[Excerpted text]
Will Spencer [02:02:10]:
Do you see hope for Trump potentially, Vance or Rubio, bringing America back to a more nationalistic stance from where it is currently?
Yoram Hazony [02:02:19]:
I see hope, but, you know, hope is hard. Yeah, no, I didn't mean hope is hard. I mean hope. I'm okay on hope. I, I see wonderful things that, that are potentially that are, that are happening or beginning to happen. I know that the actual outcome that, you know, that I'm hoping for, that I'd like to see is not going to happen just in the next four years, you know, so I'd like to see J.D. as president. I'd like to see Rubio as president after that. There's unlimited potential, but the hole is really deep. The disaster is really, really, really, really deep. And it's really difficult to do this. And people should be, you know, should be praying and praying, praying for the administration and doing absolutely everything they, they can to help. So, yes, Hope, always remember that even, even the Assyrians repented, and God spared them. And there was nobody in the ancient world was more evil than the Assyrians, and they repented. God spared them. So, God, God, God bless America. And I hope to see a restoration God.
Will Spencer [02:03:48]:
You've been so generous with your time. And amidst prepping for the conference next week, I wonder if we just want to close quick about the coalition building and the National Conservatism Conference that's coming up next week.
Yoram Hazony [02:04:00]:
Right? So that's September 2nd through 4th, NATCON 5 in Washington, D.C. if you're a student, there's assistance and scholarships for students and for people who are like, you know, first responders and so on, there's special rates. Please do come. This is where the coalition is being built, and you get to hear people you agree with and don't agree with, but everybody there is working together in order to try to make national conservatism, nationalist conservatism, a reality in America and in the rest of the democratic world. So see you there.

[What to work on]
A – Please condense the paragraph beginning "Right? So that's September 2nd" from the Hazony interview transcript into a short bulleted list that keeps its main facts.
B – Resume the Hazony interview transcript after its final line, "So see you there."

[Dataset excerpt]
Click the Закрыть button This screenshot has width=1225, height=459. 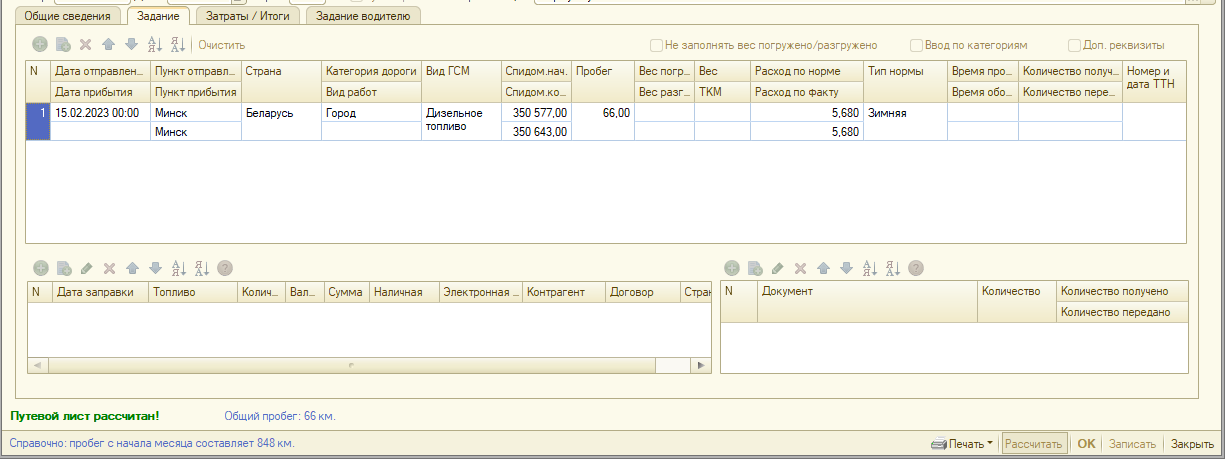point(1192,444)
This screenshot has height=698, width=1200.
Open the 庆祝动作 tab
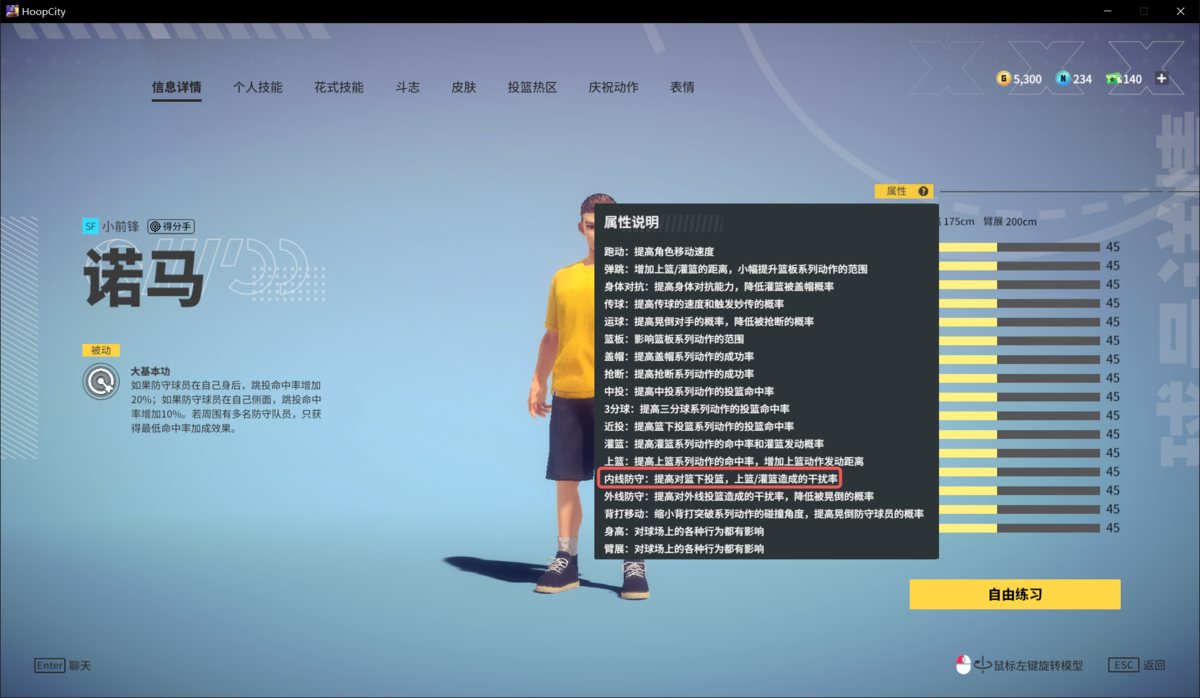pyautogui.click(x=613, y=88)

[Expected outputs]
A –
- NATCON 5 runs September 2nd through 4th in Washington, D.C.
- Students can get assistance and scholarships; people such as first responders get special rates.
- Everyone is invited to come, since this is where the coalition is being built.
- Attendees hear people they agree and disagree with, all working together to make national conservatism a reality in America and the rest of the democratic world.

B –
Will Spencer [02:04:45]:
Thank you so much, sir. Where would you like to send people to find out more about you and what you do?
Yoram Hazony [02:04:49]:
Oh, well, first of all, natcon.org for the conference, and you can from the conference site, you can get to the website that we have recommendations of books that you can read. There's an aggregator that comes up with the best nationalist and conservative essays every week they're posted. You can sign up for a mailing. And if you're interested in me, then why Hazoni Y H A Z O N Y on Twitter is my handle. And take a look at my books if you're into that kind of thing.
Will Spencer [02:05:32]:
Well, I recommend the Virtue of Nationalism right here. You can see it's pretty well bookmarked and marked up as I worked my way through it. And I was very, I was very grateful for this because it helped me understand a lot of things that I had seen and dimly understood. And so you had mentioned earlier about potentially coming back on. I have lots of questions for you about what you said about Israel, about why the hatred for Israel related to its stubborn nationalistic stance. I wonder if you'd be willing to come back on at some point and have that conversation.
Yoram Hazony [02:06:02]:
God willing.
Will Spencer [02:06:04]:
Wonderful, sir.
Yoram Hazony [02:06:04]:
Well, thank you so much, and I hope we'll have the opportunity to do that. And thank you for having me. Thank you for hosting me and for that marvelous essay which opened up our conversation.
Will Spencer [02:06:18]:
Praise God. Thank you so much, sir. I'm very grateful to connect as well.
Yoram Hazony [02:06:21]:
God bless it.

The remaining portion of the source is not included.